> **Exercise details**:
Rewrite the stretch from the line containing "Where should I click to: Expand" through the line containing "Uncheck Abilita variazione", replacing "Viewport" with "Display" and changing nothing else.

> **Supplied material**:
>> BEGIN
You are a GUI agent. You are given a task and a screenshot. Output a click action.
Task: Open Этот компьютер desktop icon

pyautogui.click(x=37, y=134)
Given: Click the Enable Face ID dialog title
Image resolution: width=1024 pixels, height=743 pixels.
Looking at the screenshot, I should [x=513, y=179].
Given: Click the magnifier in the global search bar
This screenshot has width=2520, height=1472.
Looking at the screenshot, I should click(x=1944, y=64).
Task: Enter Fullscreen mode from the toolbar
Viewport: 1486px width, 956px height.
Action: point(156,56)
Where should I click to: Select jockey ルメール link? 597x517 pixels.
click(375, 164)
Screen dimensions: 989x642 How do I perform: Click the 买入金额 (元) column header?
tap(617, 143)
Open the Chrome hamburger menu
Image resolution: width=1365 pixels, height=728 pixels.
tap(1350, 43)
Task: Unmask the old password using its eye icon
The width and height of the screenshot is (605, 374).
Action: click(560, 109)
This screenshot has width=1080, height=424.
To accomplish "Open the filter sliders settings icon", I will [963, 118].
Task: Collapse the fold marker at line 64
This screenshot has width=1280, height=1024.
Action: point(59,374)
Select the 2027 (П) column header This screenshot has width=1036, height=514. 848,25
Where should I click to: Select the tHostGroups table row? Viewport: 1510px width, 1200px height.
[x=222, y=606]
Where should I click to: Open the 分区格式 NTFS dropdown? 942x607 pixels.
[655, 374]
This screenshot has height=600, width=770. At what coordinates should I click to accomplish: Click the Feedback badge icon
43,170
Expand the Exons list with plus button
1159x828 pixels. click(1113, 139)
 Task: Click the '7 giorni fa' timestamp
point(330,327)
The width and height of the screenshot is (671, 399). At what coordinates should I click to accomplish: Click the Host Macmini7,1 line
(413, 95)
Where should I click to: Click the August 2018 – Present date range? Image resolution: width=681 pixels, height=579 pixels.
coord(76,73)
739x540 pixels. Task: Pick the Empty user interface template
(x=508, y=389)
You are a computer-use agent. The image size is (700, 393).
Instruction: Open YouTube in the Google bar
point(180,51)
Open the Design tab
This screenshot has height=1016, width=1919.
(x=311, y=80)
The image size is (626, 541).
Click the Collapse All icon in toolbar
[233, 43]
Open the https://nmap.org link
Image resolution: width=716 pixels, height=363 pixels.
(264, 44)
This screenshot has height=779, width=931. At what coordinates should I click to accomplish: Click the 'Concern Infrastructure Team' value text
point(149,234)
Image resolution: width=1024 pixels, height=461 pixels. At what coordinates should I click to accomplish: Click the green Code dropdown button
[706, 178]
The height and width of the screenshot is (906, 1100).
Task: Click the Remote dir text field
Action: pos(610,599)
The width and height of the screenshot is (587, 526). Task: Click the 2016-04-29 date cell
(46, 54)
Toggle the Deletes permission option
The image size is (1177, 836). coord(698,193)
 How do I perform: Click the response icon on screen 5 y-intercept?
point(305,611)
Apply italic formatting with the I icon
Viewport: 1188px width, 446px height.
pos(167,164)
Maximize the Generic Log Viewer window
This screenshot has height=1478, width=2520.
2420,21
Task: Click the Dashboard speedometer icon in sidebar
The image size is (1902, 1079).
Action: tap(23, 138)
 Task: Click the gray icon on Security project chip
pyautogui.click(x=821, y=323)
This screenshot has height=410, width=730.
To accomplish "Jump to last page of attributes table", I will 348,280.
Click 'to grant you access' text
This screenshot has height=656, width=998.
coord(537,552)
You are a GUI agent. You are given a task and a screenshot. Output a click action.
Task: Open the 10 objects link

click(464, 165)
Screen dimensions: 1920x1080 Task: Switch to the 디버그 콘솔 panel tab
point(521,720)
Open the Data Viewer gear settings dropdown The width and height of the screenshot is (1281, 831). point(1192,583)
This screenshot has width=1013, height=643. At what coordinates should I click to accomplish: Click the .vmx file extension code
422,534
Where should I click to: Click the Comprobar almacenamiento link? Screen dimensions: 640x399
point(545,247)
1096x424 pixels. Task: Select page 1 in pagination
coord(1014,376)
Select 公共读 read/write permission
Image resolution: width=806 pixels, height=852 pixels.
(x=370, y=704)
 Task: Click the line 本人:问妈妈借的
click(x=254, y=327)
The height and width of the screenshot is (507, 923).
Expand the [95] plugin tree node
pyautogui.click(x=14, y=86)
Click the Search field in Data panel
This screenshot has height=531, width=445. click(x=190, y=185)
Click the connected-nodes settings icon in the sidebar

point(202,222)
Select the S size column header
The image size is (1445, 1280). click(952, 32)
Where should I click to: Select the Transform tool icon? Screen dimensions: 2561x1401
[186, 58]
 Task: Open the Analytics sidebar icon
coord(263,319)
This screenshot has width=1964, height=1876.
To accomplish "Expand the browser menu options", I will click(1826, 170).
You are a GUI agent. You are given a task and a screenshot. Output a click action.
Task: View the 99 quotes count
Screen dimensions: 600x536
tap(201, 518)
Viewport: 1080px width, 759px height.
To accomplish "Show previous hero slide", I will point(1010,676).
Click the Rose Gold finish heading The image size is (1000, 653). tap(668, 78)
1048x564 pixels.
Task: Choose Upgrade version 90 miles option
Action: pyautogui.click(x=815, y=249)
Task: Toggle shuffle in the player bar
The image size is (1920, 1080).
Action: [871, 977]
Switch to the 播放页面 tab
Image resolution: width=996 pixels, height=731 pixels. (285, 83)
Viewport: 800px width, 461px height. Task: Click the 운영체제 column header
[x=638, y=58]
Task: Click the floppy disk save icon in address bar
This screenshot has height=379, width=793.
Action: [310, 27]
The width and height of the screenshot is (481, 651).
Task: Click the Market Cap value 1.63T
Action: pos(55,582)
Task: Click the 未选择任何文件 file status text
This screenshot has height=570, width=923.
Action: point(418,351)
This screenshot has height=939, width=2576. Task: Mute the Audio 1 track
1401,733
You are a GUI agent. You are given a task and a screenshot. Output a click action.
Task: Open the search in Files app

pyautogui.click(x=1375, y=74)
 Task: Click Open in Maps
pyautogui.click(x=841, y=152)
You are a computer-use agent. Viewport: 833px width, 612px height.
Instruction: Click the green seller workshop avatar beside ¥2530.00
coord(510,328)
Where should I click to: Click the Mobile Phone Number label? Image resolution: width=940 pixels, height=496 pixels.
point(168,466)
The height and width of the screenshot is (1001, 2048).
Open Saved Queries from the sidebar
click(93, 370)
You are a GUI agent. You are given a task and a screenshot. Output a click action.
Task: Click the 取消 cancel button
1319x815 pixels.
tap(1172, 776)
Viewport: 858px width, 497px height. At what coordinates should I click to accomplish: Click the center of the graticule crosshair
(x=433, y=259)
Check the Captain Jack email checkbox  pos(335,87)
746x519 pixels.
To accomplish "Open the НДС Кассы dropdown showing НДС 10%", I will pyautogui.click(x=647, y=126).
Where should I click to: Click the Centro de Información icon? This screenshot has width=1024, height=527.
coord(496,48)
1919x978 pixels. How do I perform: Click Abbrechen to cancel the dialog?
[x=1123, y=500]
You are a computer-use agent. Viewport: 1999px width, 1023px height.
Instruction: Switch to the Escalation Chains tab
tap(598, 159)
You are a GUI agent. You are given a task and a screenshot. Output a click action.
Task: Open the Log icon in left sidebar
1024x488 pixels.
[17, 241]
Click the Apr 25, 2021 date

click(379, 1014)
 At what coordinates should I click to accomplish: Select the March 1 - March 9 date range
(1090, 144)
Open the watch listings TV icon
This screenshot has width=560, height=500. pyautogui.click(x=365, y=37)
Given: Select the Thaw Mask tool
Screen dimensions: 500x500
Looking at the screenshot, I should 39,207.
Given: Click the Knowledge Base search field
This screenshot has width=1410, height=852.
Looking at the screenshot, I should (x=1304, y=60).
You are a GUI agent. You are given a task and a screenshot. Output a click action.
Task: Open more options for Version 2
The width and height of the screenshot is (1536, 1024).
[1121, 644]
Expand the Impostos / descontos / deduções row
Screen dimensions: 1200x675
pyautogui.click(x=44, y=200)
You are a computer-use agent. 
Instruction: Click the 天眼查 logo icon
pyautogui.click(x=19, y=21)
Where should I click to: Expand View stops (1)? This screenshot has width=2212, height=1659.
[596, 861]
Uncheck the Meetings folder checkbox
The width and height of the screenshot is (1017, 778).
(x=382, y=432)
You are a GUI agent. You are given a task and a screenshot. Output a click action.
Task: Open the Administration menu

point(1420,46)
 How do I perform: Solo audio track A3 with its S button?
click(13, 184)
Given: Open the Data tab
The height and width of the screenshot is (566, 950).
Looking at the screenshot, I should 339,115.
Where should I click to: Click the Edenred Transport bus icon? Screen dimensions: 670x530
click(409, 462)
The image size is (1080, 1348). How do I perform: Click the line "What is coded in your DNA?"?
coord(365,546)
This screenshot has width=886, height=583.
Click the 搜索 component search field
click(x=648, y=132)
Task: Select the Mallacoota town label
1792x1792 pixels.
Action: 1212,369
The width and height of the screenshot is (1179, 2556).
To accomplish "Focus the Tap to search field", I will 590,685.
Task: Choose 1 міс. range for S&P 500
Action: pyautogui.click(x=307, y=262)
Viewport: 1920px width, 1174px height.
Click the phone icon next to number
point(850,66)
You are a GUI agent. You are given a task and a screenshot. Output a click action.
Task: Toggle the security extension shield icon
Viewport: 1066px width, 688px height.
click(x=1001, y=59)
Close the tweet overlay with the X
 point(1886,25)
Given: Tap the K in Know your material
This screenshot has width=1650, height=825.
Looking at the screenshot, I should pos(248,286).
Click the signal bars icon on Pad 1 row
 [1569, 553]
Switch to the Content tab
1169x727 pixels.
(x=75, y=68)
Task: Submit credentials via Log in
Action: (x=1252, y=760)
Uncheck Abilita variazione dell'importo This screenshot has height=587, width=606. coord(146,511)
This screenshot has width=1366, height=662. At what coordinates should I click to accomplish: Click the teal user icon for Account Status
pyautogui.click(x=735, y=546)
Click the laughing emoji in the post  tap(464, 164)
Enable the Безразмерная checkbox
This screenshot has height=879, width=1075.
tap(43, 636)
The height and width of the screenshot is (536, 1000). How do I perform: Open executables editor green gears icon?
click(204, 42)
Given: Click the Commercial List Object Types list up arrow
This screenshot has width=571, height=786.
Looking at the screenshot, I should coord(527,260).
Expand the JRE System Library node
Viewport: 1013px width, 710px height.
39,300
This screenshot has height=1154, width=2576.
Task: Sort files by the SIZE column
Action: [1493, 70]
>> END
> **Output for this task**:
Where should I click to: Expand View stops (1)? This screenshot has width=2212, height=1659.
[596, 861]
Uncheck the Meetings folder checkbox
The width and height of the screenshot is (1017, 778).
(x=382, y=432)
You are a GUI agent. You are given a task and a screenshot. Output a click action.
Task: Open the Administration menu

point(1420,46)
 How do I perform: Solo audio track A3 with its S button?
click(13, 184)
Given: Open the Data tab
The height and width of the screenshot is (566, 950).
Looking at the screenshot, I should 339,115.
Where should I click to: Click the Edenred Transport bus icon? Screen dimensions: 670x530
click(409, 462)
The image size is (1080, 1348). How do I perform: Click the line "What is coded in your DNA?"?
coord(365,546)
This screenshot has width=886, height=583.
Click the 搜索 component search field
click(x=648, y=132)
Task: Select the Mallacoota town label
1792x1792 pixels.
Action: 1212,369
The width and height of the screenshot is (1179, 2556).
To accomplish "Focus the Tap to search field", I will 590,685.
Task: Choose 1 міс. range for S&P 500
Action: pyautogui.click(x=307, y=262)
Display: 1920px width, 1174px height.
Click the phone icon next to number
point(850,66)
You are a GUI agent. You are given a task and a screenshot. Output a click action.
Task: Toggle the security extension shield icon
Display: 1066px width, 688px height.
click(x=1001, y=59)
Close the tweet overlay with the X
 point(1886,25)
Given: Tap the K in Know your material
This screenshot has width=1650, height=825.
Looking at the screenshot, I should pos(248,286).
Click the signal bars icon on Pad 1 row
 [1569, 553]
Switch to the Content tab
1169x727 pixels.
(x=75, y=68)
Task: Submit credentials via Log in
Action: (x=1252, y=760)
Uncheck Abilita variazione dell'importo This screenshot has height=587, width=606. coord(146,511)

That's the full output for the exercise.